Identify actionable tasks and decisions across all documents:

In [None]:
# ⚡ Extract and analyze action items
action_analysis = document_insights.select(
    "doc_id", 
    "title",
    document_insights.insights.action_items.alias("actions"),
    document_insights.insights.key_decisions.alias("decisions"),
    document_insights.insights.risk_factors.alias("risks")
)

print("⚡ ACTION ITEMS AND DECISIONS:")
action_analysis.show()

# Analyze document insights distribution
total_docs = documents.count()
high_urgency = document_insights.filter(
    document_insights.insights.urgency_level == "high"
).count()

print("\n📊 DOCUMENT INTELLIGENCE SUMMARY:")
print(f"   • Total documents processed: {total_docs}")
print(f"   • High urgency documents: {high_urgency}")
print("   • Automated extraction: decisions, actions, risks, stakeholders")

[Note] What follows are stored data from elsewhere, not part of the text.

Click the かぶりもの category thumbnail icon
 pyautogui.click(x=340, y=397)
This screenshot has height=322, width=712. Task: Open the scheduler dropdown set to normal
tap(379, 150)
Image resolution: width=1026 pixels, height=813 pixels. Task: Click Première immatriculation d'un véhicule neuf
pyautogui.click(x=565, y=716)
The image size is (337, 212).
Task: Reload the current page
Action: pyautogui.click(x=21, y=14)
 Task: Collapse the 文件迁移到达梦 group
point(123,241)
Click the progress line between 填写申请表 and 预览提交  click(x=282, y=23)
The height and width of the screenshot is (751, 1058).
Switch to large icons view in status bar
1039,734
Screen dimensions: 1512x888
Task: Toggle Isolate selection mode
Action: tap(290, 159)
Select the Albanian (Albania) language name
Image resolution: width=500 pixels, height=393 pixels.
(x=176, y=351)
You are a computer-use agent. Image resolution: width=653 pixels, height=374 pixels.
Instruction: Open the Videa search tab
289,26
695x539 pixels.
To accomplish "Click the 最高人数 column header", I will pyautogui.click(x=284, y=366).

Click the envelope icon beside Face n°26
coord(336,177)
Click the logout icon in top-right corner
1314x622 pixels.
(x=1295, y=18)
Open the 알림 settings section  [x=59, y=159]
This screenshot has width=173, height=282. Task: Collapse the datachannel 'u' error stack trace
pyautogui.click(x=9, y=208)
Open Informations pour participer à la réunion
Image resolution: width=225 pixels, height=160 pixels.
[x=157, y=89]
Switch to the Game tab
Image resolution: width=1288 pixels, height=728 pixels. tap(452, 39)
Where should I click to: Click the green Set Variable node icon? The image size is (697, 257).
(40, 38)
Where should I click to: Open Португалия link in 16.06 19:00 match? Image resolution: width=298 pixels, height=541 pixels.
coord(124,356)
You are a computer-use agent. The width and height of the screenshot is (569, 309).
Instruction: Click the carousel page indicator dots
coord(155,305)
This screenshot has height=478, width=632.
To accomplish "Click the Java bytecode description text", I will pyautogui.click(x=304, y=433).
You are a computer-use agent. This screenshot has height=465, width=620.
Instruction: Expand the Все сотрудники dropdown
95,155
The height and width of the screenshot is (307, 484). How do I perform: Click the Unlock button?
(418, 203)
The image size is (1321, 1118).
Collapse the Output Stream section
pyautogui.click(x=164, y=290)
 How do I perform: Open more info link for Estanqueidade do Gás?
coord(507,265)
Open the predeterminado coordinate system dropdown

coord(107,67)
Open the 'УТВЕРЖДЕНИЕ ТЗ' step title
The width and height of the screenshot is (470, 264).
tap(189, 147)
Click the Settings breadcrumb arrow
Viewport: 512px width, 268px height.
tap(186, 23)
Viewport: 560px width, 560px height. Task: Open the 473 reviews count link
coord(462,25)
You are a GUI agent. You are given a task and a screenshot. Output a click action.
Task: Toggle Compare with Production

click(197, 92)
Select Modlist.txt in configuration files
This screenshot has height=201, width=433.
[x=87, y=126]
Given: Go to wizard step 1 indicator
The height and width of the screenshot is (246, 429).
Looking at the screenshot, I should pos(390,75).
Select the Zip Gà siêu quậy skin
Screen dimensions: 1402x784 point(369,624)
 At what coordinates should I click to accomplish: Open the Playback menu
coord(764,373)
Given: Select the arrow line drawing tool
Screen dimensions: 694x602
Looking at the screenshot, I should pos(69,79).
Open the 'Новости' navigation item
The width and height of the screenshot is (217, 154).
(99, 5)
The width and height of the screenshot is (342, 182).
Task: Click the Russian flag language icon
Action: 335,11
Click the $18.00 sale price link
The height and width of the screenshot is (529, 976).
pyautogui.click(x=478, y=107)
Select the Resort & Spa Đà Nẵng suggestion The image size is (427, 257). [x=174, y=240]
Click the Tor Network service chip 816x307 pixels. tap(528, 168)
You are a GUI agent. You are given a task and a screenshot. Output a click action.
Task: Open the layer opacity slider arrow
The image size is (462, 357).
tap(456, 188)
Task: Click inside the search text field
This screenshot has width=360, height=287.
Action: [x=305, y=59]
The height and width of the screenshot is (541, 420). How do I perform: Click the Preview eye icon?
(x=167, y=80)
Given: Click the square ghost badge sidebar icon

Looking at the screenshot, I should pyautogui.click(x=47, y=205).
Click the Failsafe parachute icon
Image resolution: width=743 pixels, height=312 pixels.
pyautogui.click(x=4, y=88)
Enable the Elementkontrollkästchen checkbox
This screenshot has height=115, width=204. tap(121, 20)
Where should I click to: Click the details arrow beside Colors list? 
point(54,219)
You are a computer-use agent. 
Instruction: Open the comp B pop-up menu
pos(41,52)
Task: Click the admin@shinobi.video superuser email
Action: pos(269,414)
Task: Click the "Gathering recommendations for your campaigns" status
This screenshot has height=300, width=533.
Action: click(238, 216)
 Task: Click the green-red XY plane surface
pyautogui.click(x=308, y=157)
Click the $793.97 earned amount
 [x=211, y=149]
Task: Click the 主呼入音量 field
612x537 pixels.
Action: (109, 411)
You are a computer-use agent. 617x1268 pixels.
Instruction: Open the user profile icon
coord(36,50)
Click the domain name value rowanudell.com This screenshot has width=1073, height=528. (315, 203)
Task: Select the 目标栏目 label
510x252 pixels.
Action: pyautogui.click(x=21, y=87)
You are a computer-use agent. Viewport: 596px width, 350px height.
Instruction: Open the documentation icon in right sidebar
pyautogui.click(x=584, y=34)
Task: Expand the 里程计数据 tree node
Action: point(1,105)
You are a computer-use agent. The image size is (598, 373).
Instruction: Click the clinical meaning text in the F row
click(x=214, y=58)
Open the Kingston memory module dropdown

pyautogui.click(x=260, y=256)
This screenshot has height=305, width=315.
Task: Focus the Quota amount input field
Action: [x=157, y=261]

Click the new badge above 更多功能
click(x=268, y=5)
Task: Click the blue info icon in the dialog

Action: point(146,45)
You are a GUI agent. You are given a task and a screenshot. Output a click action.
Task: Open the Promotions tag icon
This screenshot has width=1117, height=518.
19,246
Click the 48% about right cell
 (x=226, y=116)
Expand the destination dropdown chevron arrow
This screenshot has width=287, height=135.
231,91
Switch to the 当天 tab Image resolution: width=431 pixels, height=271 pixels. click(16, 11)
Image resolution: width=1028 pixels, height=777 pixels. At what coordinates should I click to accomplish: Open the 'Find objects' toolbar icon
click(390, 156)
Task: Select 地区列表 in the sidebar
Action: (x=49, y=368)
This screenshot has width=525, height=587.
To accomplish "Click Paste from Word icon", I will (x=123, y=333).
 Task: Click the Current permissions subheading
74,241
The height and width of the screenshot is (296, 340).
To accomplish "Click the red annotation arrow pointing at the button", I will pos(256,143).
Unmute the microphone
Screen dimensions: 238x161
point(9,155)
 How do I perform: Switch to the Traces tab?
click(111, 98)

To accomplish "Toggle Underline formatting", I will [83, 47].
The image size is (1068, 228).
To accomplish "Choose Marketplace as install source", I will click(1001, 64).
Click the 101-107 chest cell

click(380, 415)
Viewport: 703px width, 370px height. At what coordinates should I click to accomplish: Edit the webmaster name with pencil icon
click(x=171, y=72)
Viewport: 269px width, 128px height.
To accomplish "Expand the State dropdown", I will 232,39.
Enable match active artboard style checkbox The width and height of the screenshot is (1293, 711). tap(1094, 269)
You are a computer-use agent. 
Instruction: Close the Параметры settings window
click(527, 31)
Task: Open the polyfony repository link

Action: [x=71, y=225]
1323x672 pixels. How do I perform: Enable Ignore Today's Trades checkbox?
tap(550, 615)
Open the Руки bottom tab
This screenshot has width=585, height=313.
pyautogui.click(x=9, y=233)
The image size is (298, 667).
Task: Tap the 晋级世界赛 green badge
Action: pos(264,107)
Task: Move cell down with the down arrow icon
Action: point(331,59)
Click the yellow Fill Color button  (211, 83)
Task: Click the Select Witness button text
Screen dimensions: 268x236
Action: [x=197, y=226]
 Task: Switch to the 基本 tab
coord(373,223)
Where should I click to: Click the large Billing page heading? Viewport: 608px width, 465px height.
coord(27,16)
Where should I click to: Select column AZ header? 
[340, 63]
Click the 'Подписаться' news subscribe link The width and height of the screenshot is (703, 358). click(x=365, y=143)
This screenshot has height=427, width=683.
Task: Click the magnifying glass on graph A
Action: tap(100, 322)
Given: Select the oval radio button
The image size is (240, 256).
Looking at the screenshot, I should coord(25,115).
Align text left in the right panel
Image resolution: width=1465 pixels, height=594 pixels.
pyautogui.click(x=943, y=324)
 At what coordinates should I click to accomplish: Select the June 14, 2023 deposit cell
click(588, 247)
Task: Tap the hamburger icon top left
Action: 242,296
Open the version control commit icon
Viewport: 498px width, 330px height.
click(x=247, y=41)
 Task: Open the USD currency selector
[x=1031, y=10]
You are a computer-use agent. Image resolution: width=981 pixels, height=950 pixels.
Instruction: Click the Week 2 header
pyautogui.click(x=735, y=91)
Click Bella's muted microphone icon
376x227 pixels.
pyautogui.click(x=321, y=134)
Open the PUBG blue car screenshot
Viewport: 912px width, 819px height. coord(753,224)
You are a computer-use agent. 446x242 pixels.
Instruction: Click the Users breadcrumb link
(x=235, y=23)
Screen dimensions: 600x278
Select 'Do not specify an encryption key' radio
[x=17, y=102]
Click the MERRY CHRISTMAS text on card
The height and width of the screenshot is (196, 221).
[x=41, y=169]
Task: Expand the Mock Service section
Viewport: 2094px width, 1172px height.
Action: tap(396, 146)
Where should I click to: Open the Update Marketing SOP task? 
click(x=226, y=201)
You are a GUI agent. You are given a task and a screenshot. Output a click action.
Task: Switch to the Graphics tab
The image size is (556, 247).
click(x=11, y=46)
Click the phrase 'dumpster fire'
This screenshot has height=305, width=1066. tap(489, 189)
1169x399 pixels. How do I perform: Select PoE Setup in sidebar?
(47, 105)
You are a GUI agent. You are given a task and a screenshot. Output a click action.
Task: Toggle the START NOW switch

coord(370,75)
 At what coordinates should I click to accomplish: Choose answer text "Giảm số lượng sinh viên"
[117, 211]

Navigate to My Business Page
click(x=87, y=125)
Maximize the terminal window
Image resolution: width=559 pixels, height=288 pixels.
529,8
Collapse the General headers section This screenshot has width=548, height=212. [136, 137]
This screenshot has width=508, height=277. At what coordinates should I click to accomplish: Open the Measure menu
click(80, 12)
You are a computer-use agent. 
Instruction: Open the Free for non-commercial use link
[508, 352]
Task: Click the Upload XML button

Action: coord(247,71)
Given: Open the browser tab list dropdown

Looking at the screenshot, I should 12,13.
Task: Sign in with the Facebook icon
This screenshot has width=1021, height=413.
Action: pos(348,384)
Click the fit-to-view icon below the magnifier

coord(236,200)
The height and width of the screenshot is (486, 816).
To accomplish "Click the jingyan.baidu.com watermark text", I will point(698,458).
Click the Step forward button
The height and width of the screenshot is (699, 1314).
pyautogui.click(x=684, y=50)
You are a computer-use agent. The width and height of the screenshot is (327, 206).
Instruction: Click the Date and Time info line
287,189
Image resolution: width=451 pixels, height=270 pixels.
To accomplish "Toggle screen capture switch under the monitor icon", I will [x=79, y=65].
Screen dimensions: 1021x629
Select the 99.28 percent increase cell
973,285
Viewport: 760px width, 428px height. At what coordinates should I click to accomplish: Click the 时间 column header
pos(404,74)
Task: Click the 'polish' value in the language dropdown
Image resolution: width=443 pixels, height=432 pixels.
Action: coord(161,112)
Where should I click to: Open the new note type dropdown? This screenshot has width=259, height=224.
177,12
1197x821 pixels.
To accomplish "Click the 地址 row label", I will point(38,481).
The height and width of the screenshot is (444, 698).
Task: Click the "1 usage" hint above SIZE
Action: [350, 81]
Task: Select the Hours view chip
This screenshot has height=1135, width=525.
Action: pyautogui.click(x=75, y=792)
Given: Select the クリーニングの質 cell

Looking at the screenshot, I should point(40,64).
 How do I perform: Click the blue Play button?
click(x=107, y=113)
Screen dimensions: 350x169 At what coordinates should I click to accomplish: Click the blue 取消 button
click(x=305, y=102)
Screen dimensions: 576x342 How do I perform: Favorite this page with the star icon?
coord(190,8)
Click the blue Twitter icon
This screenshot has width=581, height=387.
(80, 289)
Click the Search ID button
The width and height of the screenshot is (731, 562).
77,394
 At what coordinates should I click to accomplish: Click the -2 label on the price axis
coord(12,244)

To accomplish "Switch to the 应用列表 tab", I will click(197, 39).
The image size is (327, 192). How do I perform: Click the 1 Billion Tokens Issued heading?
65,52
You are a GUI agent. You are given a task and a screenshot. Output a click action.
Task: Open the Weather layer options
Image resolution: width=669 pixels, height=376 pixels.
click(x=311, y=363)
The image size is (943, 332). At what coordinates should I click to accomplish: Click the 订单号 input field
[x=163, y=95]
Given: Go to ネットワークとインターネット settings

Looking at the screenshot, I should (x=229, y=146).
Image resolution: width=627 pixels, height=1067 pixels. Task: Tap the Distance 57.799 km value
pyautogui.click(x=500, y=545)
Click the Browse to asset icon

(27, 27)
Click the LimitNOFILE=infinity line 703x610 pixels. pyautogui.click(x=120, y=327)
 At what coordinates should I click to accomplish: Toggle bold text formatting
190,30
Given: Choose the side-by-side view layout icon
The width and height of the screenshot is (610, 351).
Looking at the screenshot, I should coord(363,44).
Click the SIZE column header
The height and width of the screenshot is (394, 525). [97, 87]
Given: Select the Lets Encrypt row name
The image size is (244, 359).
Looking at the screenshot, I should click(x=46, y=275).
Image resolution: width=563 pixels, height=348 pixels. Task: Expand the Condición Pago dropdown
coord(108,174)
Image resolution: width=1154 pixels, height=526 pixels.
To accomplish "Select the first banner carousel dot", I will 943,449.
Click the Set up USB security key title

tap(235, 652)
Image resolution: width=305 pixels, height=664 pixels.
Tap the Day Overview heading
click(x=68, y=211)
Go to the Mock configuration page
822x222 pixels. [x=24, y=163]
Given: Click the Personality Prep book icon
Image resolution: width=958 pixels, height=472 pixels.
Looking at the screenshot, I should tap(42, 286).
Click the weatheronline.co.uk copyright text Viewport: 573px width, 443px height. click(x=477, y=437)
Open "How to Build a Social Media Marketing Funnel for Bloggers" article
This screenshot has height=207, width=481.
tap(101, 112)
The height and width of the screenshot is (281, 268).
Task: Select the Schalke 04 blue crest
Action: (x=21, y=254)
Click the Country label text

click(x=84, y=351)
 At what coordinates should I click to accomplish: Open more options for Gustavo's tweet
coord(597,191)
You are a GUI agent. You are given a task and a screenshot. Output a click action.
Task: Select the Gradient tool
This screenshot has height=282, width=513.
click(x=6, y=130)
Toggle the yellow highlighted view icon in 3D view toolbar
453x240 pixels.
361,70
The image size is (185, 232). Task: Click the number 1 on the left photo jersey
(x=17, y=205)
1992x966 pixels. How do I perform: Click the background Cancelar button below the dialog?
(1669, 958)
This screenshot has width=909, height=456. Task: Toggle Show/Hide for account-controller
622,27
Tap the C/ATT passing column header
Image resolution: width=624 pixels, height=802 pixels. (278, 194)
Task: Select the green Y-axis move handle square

print("\n🎯 BUSINESS BENEFITS:")
print("   • Instant document triage by urgency and type")
print("   • Automated action item tracking across all documents")
print("   • Risk identification for proactive management")
print("   • Executive summaries for quick decision-making")
print("   • Stakeholder mapping for communication planning")

In [None]:
session.stop()